Но тут же и замолчал – сам понял, что нечестно, что сфальшивил теперь, засмеялся: «шучу, друг, не так все» и суетливо спрятал золото за пазуху. С уходящим сожалением смотрел на него старик и насмешливо, но нахмурился: «ухожу, значит».

– Ладно, ладно… то далеко ушло… другое нынче, Сэдюк, нет мочи ждать… и наощупь плутать больше нет часу. Старые мы, что тебе в упрямстве… тяжело ведь людям! – сказал Бровин, будто не он это «тяжело» построил. – Своим во врагах уходишь…

– И после нас люди жить будут, Иван. Ты сделал, чего ж неспокоен? Ко мне пришел… Гарпанча не знает, не делай его тойоном… жени, – старик взглянул ему прямо в глаза, даже наклонился вперед, поближе. – Не для сына даже делаешь… уплывай домой.

– Разве не помогал вам? – попробовал еще Бровин обернуть разговор. «В который раз, – и бессильная злость словно подвздох ударила. – Довольно бы нанькаться с тунгусишкой, уморю». Но перевел дыхание, снова поднял голову к темной отдушине. – Прошло, Сэдюк, конец… как зиму переживешь?

– Ты для себя нам добро делал. Всё тебе отдавали.

– Каждый для себя живет, что мудрить, – устало бормотал купец. – И добро творит, чтобы самому хорошо было… или с ним так же поступали. Род твой… тебе самому покой нужен, совесть чистая, а?.. А чай твоим не нужен… и чтобы порох всегда был? Как иначе? Себя ведь ублажаешь…

Старик молчал. Они оба понимали, что разговор окончен, но и знали – последний разговор.

– Каждый сам ответит за свои дела, Иван. И ты не хуже меня ведаешь: взять да уйти… пусть огонь по земле, пусть кровь – все чужое. А нас мало…

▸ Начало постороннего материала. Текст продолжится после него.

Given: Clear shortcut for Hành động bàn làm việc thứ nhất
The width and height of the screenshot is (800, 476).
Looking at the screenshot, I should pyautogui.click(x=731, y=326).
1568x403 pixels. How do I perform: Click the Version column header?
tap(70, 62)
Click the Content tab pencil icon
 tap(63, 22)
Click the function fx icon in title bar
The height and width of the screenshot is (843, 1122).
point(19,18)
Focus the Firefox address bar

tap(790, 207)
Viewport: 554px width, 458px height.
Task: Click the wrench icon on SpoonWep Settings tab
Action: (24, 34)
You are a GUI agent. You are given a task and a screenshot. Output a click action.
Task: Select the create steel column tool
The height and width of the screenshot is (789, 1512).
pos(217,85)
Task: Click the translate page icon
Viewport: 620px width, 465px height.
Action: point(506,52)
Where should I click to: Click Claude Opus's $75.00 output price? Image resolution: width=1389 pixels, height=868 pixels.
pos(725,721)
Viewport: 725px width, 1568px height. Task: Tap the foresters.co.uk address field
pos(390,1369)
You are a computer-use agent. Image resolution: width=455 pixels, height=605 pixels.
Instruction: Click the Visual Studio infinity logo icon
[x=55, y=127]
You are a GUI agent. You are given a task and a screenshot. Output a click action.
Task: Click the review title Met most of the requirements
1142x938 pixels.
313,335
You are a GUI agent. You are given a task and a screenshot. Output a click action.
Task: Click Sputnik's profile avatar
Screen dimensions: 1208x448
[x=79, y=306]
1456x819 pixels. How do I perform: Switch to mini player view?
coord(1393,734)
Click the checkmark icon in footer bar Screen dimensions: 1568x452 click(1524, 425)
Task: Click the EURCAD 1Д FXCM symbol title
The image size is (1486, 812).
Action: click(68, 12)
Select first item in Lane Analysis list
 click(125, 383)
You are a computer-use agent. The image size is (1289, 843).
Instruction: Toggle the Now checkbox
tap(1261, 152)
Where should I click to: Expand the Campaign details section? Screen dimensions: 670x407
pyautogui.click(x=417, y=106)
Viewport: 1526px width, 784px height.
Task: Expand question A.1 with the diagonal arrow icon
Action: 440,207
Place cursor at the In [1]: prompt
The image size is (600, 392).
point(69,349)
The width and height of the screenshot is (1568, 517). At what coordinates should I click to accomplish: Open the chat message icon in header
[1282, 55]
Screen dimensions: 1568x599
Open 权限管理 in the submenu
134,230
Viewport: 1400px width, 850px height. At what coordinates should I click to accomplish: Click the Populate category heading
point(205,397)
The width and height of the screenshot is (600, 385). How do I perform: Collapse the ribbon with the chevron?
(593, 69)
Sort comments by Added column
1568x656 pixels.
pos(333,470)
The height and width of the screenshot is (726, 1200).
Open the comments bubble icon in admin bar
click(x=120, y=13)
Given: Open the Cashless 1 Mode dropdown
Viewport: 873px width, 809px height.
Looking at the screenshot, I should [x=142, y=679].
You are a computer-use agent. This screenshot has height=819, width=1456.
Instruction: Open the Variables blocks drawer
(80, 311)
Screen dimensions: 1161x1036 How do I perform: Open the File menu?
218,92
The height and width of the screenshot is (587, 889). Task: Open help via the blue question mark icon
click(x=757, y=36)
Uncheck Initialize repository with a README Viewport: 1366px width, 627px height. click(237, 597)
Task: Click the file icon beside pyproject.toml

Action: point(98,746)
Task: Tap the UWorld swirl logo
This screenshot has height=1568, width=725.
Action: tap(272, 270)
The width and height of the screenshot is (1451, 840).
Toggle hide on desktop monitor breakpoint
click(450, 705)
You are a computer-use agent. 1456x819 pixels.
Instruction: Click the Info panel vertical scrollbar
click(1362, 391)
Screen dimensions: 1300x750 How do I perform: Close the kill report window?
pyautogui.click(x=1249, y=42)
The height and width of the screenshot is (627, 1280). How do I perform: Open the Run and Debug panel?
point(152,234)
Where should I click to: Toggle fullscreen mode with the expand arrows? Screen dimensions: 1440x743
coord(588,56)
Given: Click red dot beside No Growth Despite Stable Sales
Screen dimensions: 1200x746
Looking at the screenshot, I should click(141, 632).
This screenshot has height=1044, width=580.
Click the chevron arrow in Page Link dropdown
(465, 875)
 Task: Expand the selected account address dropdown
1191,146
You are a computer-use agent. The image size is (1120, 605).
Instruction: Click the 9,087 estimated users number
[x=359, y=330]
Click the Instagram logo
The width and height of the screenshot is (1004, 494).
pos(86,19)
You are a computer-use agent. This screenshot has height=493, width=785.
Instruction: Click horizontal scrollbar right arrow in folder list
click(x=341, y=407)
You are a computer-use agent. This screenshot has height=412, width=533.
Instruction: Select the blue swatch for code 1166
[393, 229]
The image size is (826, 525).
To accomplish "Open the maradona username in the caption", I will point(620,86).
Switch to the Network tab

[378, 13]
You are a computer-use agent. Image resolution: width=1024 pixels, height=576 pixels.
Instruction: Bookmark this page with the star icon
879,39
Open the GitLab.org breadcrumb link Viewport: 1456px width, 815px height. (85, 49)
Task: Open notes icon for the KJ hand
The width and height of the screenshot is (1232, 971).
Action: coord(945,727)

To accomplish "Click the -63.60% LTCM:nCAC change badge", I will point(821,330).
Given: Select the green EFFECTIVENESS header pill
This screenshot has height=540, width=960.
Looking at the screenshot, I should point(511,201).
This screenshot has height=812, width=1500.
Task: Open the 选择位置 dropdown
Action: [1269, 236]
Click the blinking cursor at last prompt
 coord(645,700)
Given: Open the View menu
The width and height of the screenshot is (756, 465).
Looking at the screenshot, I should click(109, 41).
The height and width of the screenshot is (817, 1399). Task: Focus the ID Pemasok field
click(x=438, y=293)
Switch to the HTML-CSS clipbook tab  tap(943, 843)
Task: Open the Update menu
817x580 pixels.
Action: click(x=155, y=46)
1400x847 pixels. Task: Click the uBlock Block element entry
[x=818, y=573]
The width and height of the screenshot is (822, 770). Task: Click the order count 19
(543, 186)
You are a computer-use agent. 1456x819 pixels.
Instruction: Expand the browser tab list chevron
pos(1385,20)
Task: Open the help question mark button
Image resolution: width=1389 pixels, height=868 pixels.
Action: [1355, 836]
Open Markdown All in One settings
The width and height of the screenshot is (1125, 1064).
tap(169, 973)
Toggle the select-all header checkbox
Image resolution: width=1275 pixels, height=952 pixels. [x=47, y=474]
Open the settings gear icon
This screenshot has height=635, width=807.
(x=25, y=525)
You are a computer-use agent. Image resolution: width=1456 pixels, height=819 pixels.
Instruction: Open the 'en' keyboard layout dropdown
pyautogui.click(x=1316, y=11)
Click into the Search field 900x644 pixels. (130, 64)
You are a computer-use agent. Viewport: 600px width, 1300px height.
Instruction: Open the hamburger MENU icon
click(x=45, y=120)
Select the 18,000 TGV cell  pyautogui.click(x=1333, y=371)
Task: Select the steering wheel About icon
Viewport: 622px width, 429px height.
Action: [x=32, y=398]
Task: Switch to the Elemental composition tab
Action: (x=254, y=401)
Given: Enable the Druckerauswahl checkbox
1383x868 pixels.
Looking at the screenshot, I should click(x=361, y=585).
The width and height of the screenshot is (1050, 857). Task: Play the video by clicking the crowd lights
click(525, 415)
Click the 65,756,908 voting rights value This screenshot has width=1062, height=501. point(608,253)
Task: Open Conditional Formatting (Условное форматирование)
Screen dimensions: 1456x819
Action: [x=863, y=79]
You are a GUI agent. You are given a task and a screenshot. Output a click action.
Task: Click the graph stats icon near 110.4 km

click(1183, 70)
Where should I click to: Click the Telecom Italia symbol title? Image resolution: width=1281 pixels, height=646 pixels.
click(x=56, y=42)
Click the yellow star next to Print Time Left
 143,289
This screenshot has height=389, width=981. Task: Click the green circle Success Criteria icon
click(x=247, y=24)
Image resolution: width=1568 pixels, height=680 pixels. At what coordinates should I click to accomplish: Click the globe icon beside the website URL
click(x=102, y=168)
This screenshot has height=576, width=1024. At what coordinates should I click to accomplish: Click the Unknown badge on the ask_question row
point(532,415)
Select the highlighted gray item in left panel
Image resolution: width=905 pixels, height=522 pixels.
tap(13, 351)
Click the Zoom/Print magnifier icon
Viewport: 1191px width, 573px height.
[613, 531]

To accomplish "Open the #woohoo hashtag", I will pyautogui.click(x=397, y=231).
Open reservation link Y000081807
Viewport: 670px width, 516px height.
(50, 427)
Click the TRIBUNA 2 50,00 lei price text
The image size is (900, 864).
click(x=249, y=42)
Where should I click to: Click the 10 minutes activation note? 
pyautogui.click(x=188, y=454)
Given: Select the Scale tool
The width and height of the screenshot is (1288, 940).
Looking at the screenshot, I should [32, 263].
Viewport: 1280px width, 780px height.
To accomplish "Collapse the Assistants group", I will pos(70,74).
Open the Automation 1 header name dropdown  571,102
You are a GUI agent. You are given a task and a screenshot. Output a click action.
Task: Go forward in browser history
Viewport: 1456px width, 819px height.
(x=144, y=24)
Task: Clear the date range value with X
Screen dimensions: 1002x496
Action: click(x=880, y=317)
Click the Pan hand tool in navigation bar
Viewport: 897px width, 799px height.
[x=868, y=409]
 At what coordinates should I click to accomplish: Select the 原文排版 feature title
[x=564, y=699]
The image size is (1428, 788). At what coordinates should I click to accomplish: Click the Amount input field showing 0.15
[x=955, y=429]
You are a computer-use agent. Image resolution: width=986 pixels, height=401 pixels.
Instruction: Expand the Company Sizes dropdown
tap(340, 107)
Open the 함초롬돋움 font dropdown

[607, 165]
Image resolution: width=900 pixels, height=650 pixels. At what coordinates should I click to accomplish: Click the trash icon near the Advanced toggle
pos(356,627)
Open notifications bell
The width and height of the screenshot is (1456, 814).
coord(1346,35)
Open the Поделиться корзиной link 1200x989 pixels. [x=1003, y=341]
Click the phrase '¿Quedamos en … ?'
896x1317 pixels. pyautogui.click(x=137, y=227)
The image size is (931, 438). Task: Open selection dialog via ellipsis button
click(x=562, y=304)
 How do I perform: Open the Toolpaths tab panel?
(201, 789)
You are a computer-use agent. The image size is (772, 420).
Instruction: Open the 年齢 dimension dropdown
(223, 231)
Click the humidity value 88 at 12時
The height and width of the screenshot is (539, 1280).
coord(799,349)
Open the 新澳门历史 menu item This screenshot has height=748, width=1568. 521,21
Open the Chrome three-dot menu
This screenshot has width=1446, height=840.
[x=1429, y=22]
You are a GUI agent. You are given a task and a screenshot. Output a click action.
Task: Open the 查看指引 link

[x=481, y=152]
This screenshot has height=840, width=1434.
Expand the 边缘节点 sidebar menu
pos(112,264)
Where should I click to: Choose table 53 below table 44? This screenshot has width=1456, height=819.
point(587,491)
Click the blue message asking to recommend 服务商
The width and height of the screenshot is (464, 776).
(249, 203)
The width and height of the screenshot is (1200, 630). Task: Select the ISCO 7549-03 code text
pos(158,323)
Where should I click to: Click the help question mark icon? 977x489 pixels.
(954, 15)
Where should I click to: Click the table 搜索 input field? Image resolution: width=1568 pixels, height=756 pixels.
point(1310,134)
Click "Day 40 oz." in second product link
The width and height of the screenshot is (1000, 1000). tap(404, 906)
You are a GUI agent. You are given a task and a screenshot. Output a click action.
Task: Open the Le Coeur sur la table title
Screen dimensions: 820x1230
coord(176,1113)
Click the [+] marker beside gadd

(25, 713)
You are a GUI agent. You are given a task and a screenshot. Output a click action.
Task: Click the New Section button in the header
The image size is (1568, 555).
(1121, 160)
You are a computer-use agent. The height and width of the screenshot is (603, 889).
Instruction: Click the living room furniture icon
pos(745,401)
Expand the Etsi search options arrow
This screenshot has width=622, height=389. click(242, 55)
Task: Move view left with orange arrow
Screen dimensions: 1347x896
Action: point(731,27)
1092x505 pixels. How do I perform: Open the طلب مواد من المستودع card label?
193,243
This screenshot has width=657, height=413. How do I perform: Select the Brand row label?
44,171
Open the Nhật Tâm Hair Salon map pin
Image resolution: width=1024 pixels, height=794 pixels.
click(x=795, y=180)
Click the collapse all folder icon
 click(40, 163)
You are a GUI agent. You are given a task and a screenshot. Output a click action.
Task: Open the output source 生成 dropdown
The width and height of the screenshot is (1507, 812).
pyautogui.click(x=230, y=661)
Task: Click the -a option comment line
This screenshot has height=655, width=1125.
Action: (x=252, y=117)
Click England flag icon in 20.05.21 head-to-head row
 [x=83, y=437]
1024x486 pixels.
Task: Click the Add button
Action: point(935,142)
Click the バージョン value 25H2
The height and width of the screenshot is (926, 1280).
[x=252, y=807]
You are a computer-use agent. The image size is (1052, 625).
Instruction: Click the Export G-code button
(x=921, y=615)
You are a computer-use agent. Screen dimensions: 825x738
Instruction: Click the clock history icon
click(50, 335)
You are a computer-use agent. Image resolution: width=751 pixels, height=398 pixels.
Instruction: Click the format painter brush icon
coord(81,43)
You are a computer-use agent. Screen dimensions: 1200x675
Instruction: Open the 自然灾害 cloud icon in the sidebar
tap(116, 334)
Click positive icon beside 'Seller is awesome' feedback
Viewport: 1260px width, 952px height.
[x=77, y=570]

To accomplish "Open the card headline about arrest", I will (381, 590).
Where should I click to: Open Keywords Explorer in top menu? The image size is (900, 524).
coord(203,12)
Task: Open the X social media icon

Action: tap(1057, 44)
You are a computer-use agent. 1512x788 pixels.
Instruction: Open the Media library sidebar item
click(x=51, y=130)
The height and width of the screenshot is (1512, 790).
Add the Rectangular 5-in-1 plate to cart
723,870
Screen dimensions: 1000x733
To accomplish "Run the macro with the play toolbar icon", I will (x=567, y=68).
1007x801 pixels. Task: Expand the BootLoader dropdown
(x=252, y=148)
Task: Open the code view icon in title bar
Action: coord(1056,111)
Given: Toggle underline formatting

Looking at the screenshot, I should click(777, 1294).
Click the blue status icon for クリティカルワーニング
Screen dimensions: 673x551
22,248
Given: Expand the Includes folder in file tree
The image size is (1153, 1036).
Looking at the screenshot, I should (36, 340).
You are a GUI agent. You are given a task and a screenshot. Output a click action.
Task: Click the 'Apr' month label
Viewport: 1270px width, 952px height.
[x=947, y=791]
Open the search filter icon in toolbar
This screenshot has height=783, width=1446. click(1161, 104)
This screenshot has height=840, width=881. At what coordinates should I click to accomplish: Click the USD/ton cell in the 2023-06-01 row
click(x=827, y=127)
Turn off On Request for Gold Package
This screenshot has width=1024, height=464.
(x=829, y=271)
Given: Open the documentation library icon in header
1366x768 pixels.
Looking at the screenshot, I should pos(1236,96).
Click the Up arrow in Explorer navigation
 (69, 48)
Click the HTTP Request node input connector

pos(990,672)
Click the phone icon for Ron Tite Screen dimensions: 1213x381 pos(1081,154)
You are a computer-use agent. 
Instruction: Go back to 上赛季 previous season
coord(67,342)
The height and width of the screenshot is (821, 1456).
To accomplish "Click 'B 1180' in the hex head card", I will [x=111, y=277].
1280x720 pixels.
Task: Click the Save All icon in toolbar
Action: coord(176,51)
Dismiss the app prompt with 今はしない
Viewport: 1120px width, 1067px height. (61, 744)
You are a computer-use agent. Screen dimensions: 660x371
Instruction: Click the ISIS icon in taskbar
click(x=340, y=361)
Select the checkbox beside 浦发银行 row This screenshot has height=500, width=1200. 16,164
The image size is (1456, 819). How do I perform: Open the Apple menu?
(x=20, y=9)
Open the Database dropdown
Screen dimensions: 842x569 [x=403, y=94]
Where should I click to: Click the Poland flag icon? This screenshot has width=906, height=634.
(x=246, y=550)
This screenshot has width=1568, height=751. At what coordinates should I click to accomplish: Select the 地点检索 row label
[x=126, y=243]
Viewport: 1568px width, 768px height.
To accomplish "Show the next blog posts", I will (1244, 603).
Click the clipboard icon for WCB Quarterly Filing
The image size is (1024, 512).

– Я ведь тоже не под забором найден, Сэдюк. И за мной народ тоже… разный, да. Без меня уже не обойдешься, – Иван Кузьмич будто бы себя убеждал. – Кто хозяйство ладит, добывать умеет, суету в дело связывать?.. все купец. И не остановишь, не ты ведь первый и не я, так другие найдутся… земле стоять не дадут. Мудр ты, старый, а не поймешь, друже, что другое время сейчас… война идет…

– И такое видел, Иван: сына ведь не пожалеешь за тот камешек, – подумал тоскливо «пропадет Арапас… где понять девчонке люди не дадут забыть» – Не мне судить, Иван… маленьких людей легко не заметить, а ты ведь спокойно спать не будешь…

– Думаешь, эти годы спокойно спал?

– Не будешь… Не от меня, сам по себе. Спроси давай у Санофия, как по вашему богу тут быть? Жить мой народ имеет право? Как предки жили? – старик сощурился, выпуская дым, но Бровин уловил сомнение в его глазах.

– Не сможет уже… не надейся, да и сам понимаешь то: не во мне дело, что гонят тебя. А я тебя люблю, прости уж… – Бровин встал, языки огня взметнулись за ним вверх, тесно стало в чуме. Он наклонился и положил тяжелую руку на покатое плечо старика. – Не суди… за Катерину не болей.

– Мы с тобой, – закончил он визгливо, – в последний раз видимся, видно… Не торопись… к Ухэлогу! – «Пойдешь ведь туда и пойдешь знаю знаю куда тебе еще одному-то».

– Знаю тоже, Иван. Прощай, что ж…

Костерок затрещал за спиной Большого Ивана, согнувшегося на выходе в сырую серую ночь, но он больше не оглянулся: «к утру уйдет снег следы засыплет один совсем и собаки не видно». Он поскользнулся на липком снегу, однако сдержал рвущуюся из нутра матерщину, выдохнул и шагнул на мерцающий огонек в соседнем шалаше.

– Собирайтесь. И ты, Катерина с нами пойдешь. Так отец сказал.

А когда девушка тихо вышла вслед за снохой, Иван Кузьмич постоял, сгорбившись, и шагнул к шалашу: обеими руками легко обрушил шалаш на землю. «Нет ему назад дороги», – решил под покорный хруст невидимых шестов.